_DIRECTIVE_.
Print the data exactly as it appears, everything from the line containing "This screenshot has height=2576, width=1285." down to the line containing "Image resolution: width=504", both included, and nothing else.

***** DATA FOR THE TASK

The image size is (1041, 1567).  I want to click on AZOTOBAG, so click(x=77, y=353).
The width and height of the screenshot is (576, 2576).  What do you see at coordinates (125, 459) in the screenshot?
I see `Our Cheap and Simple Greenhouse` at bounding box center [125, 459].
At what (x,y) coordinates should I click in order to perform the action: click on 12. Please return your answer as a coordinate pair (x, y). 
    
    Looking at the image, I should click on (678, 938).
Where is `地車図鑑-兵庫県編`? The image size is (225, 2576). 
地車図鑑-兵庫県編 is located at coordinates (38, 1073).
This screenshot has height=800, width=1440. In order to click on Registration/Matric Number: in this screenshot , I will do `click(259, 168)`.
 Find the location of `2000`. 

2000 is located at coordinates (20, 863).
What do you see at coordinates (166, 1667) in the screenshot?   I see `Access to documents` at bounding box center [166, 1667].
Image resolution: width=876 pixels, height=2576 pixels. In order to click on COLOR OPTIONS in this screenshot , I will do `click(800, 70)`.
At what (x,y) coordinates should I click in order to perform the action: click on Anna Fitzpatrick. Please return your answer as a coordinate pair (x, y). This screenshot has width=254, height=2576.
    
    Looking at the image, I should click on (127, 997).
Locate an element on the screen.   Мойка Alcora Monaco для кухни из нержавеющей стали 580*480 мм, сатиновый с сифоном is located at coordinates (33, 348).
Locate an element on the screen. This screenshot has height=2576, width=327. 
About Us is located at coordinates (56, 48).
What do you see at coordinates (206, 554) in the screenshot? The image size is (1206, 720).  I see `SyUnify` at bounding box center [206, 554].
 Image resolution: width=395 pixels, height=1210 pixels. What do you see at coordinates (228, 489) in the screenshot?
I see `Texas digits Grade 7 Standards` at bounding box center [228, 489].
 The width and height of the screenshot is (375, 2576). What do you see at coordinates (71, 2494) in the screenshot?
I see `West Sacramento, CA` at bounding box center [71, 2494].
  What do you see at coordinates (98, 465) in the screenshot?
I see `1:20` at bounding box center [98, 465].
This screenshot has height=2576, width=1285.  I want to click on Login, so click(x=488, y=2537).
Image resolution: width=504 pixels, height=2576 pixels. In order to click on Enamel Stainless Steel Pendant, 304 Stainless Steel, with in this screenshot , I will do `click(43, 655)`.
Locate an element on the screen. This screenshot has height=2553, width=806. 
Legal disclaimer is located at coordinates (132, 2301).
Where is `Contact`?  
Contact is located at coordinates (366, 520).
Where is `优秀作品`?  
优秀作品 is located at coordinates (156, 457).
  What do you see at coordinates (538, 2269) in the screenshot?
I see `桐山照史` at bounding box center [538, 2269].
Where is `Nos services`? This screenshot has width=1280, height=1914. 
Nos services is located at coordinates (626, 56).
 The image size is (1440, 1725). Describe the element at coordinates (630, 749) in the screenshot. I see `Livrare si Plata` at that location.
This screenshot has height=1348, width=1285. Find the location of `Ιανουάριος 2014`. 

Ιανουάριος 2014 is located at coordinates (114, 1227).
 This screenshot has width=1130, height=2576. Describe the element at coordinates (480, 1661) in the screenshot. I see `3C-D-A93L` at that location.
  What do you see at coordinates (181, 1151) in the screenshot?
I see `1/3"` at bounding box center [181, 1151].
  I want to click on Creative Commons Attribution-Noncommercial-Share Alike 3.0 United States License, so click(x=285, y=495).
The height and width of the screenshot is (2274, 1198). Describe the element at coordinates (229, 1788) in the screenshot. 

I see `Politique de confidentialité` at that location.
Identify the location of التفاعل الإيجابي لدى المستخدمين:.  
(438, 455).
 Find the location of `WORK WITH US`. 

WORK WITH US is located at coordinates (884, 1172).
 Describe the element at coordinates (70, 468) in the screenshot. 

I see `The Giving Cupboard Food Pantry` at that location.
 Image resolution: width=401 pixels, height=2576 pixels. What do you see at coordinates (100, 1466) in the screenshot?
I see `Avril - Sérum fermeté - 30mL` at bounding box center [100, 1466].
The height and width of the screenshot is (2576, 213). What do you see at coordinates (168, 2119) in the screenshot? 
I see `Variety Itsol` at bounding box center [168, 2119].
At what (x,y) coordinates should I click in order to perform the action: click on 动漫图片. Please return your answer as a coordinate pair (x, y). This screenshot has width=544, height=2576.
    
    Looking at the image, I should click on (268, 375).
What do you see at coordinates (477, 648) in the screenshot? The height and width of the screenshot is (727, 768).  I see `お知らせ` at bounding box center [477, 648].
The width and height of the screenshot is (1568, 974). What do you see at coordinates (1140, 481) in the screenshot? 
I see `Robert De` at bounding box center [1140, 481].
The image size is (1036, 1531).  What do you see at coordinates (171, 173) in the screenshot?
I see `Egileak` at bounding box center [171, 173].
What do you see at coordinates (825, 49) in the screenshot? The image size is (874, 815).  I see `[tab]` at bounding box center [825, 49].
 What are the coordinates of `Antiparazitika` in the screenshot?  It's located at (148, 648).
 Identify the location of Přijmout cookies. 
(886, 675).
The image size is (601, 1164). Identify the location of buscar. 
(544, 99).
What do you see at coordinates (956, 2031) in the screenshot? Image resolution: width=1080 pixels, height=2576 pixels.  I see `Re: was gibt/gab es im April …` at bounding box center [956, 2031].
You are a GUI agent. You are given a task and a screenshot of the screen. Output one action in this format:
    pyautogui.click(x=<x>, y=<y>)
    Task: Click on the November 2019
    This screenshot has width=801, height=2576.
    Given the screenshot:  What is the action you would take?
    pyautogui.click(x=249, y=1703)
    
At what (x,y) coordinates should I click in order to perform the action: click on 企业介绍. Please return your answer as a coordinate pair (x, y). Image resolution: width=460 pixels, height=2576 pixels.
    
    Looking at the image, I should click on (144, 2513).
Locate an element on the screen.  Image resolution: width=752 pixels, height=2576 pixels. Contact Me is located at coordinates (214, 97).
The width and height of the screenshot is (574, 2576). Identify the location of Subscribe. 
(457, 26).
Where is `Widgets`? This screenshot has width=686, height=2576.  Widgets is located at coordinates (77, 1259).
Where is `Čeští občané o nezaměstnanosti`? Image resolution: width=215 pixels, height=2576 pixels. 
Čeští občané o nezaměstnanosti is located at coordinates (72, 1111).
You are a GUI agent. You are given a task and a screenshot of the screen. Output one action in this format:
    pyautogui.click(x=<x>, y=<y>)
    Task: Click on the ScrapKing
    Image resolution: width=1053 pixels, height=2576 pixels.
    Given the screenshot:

**********

_IN RESPONSE_.
This screenshot has height=2576, width=1285.  I want to click on Login, so click(x=488, y=2537).
Image resolution: width=504 pixels, height=2576 pixels. In order to click on Enamel Stainless Steel Pendant, 304 Stainless Steel, with in this screenshot , I will do `click(43, 655)`.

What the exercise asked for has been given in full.